--- QUOTED PASSAGE Enclosed Below ---

The Week magazine, that slim print digest of news and reviews, went mobile in a modest but smart way. Encouraged by everyone's favorite mobile sponsor, Windows Mobile, the magazine lets you subscribe to three SMS text alerts for its weekly summary of the best columns in the U.S., international, and business media.
Arguably, The Week is already written for mobile, since its half-page pieces are synopses or quotes from the other press, slugged by pithy headlines. In this unique distribution method, subscribers only get the descriptive headline pushed to their text inboxes and then elect to use the WAP link to open the longer column. According to The Week's President Justin Smith, this new brand extension fits neatly within the existing editorial workflow and leverages the brand's chief selling point, smart but brief. I love it, and apparently other readers do as well. The early response from the print plugs is surprising Smith and encouraging him to think about more mobile deployments down the line.
This and other mobile content experiments (MSNBC.com Mobile, NYTimes Mobile) are made possible because Microsoft marketers seem to be working hard behind the scenes. Apparently, they are bringing some of these good ideas to traditional media brands like The Week and guaranteeing long-term sponsor support, in this case nine months' worth.

--- End of Enclosed QUOTED PASSAGE ---

COMPLETE THE FOLLOWING ->
1. Substitute "handheld" for "mobile" in the piece on The Week's text alerts, and give it again from "Arguably, The Week" to "down the line.".
2. Proceed with the piece on The Week's SMS alerts, picking up after its final sentence.

--- EXCERPTED RECORDS Enclosed Below ---

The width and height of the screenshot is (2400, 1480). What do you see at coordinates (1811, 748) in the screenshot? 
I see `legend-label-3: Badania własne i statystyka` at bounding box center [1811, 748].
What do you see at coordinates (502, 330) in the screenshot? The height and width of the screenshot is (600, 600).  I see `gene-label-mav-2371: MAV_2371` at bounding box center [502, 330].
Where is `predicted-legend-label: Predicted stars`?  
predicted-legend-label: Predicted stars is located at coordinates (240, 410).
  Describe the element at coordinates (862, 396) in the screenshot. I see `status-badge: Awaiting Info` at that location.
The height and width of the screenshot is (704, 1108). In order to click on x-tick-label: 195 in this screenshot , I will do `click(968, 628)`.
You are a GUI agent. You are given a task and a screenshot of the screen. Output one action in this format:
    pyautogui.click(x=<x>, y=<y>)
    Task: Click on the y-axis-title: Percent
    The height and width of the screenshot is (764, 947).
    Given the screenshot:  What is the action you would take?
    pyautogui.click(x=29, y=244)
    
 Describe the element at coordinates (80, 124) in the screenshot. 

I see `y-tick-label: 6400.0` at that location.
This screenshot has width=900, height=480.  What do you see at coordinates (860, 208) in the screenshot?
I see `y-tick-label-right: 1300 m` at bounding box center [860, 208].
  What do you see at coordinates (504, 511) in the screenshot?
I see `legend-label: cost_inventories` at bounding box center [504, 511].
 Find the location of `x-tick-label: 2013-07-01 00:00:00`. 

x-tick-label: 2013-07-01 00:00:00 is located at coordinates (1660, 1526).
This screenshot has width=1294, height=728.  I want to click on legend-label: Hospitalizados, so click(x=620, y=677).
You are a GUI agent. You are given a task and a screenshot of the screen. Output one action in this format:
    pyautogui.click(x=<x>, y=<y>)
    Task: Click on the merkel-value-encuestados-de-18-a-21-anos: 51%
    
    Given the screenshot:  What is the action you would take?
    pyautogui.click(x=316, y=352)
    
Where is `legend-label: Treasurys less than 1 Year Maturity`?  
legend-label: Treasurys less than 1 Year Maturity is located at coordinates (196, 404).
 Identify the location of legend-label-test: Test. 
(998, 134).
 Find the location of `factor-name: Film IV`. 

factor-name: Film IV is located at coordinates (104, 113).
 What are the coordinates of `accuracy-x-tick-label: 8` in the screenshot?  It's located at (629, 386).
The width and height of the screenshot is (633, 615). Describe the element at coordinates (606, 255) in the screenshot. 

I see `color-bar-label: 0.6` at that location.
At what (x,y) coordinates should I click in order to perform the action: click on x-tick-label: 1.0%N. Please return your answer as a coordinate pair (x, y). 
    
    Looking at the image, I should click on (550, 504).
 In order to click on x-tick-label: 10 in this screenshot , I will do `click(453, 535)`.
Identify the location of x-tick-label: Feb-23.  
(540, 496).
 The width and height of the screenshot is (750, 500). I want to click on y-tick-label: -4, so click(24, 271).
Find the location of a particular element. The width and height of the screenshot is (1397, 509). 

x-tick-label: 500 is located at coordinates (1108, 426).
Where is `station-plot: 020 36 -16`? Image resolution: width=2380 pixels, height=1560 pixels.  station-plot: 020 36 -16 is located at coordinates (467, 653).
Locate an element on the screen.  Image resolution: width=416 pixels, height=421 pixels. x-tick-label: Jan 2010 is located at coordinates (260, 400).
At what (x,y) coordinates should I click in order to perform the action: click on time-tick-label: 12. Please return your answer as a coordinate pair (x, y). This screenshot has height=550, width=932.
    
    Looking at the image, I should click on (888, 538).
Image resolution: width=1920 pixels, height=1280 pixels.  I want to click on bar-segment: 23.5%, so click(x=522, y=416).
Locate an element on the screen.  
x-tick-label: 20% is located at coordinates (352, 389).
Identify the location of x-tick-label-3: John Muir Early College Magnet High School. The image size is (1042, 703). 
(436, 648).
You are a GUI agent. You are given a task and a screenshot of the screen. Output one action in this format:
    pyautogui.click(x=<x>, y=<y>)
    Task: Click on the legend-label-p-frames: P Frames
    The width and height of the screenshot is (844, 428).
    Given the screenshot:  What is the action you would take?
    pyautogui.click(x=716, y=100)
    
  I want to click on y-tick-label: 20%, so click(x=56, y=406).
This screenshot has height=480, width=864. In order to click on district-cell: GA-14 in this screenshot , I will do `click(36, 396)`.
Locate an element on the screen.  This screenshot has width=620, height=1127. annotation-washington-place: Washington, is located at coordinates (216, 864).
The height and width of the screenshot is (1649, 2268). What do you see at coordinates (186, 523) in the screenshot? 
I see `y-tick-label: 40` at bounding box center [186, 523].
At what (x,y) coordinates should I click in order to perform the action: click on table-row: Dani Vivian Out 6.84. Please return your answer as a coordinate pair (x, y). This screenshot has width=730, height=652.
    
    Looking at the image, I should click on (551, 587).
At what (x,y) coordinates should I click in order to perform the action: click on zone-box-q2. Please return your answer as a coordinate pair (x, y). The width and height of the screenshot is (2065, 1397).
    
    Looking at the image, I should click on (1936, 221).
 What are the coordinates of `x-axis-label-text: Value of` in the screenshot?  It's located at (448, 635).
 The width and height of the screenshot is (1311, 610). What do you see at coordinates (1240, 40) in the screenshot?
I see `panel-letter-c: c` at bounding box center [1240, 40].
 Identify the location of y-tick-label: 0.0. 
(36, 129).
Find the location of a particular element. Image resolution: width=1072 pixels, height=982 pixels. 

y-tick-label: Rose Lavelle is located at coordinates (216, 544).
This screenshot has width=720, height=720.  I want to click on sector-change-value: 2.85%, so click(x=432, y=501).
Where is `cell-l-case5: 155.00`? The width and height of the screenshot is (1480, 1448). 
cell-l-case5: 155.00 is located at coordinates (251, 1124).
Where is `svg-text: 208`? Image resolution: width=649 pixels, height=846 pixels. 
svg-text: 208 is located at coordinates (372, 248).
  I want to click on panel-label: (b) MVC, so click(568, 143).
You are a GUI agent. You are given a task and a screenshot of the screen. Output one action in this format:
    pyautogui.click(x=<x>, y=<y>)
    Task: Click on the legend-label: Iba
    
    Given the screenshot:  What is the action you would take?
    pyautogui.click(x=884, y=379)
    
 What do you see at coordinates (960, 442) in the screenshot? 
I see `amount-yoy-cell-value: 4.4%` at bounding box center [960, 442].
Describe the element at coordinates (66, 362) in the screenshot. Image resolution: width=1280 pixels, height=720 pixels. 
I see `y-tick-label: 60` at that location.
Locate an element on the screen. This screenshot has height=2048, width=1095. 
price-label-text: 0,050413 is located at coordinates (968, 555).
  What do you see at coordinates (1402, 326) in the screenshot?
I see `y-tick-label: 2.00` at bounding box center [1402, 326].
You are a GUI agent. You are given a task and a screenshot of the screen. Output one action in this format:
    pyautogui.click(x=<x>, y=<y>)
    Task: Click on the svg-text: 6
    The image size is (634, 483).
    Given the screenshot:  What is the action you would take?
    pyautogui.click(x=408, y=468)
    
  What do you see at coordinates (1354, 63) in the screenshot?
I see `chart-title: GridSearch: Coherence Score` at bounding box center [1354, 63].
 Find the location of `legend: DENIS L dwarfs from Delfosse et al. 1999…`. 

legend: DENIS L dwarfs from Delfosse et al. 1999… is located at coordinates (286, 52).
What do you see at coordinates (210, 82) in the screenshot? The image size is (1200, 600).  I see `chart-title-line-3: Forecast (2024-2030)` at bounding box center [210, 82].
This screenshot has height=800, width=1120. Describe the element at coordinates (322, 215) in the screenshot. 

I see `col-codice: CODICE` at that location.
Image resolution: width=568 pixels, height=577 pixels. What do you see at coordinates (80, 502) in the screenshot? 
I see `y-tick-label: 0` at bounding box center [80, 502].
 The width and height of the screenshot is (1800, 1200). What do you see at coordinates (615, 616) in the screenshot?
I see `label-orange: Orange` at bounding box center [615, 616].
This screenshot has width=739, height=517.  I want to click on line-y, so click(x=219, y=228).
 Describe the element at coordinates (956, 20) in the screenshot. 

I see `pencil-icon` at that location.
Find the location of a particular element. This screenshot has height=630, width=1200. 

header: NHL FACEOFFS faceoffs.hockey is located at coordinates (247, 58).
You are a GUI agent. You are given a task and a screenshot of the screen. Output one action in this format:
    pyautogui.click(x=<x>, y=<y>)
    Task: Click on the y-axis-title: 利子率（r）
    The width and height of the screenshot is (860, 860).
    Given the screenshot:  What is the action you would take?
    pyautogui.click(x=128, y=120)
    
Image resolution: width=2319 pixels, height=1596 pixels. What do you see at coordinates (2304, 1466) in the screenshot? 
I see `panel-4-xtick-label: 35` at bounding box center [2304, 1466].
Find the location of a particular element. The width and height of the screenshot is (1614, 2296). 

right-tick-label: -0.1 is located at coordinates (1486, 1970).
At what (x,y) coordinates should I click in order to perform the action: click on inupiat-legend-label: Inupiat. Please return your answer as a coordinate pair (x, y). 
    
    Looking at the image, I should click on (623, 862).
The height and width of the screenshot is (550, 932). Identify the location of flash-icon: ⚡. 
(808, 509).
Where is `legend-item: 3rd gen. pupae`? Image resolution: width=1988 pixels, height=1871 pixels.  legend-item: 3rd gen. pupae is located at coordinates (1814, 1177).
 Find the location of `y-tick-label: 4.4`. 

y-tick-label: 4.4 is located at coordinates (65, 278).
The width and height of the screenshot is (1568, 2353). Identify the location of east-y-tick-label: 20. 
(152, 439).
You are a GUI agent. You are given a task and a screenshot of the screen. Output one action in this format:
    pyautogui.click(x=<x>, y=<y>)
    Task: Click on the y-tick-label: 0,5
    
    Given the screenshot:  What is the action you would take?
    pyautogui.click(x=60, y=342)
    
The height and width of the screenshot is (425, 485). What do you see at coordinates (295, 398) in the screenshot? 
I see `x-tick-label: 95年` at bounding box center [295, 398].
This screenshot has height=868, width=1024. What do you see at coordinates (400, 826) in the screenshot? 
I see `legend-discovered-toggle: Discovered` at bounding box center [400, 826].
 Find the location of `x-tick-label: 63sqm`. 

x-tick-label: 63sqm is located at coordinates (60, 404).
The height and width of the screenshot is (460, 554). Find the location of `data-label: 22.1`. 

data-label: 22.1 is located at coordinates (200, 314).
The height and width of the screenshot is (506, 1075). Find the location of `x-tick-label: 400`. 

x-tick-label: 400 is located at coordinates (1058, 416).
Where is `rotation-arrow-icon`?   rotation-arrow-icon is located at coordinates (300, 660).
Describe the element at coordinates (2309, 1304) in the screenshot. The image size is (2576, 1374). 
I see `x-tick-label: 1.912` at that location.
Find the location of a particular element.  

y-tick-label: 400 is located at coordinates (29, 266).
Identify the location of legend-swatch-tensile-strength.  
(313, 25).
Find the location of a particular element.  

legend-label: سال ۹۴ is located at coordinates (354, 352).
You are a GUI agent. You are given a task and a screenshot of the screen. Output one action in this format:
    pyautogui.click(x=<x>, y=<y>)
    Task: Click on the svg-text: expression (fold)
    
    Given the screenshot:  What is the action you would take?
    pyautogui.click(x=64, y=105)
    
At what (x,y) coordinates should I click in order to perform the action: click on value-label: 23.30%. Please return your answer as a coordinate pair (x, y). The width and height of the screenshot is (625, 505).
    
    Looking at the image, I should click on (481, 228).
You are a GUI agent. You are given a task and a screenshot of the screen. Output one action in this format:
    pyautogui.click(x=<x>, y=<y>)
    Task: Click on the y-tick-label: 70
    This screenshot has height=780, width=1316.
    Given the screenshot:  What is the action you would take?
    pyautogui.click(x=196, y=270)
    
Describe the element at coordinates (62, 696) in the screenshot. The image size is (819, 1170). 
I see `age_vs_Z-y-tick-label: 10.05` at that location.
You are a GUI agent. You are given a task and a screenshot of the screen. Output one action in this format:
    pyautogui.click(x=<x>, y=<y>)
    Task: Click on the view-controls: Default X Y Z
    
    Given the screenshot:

--- End of Enclosed EXCERPTED RECORDS ---

OUTPUTS IN ORDER ->
1.
Arguably, The Week is already written for handheld, since its half-page pieces are synopses or quotes from the other press, slugged by pithy headlines. In this unique distribution method, subscribers only get the descriptive headline pushed to their text inboxes and then elect to use the WAP link to open the longer column. According to The Week's President Justin Smith, this new brand extension fits neatly within the existing editorial workflow and leverages the brand's chief selling point, smart but brief. I love it, and apparently other readers do as well. The early response from the print plugs is surprising Smith and encouraging him to think about more handheld deployments down the line.

2.
While I am a fan of The Week, I have never been even vaguely interested in "Survivor." If I want to see human venality on show, I do what every other red-blooded American does--sit among the parents at suburban PeeWee soccer matches. Nevertheless, Hook Mobile's partnership with CBS to issue MMS trading cards of the realty show's cast is one of the first novel attempts to leverage the Multimedia Messaging Service and content sharing on phones. Texting a short code subscribes you to a random set of cards for the various cast members. Users can send the cards to others in a message, purchase more packs, and manage the collections online. I am loathe to imagine what kind of fanfreaks of this dwindling media property really want to "collect" such things. But I am also the guy who sniffed at his buddy hoarding all those "Star Wars" #1 comic books back in '78, so what the hell do I know?
MMS is a very promising marketing tool in large part because it is so efficient but deep. In this case it is a one-screen card with a too-small image of whatever self-promoting yingyangs are on "Survivor" this season. But it can also be an animation or multi-page rich media mini-show. It is mercifully brief and blessedly visual. And as the phone interfaces streamline for it, MMS is easily forwarded to others. We may finally get on mobile that "you-gotta-see-this" viral content distribution that propels short-short form Web entertainment.
And speaking of viral phenoms, one of the great instances of pass-along fame, JibJab, strengthened its mobile play last week with the launch of its "Great Sketch Experiment." JibJab made the 2004 election fun for everyone outside the Beltway with its "This Land" animated political parody. Since earlier this year, the company has been distributing comedy shorts via Verizon's VCast service, and the company tells me it thinks mobile offers just the right content and a very attractive revenue stream. True enough for JibJab, of course. Its production costs are tiny relative to major media, and it has viral mojo. With large, Flash graphical pieces, many of the Jib Jab seem made with mobile in mind.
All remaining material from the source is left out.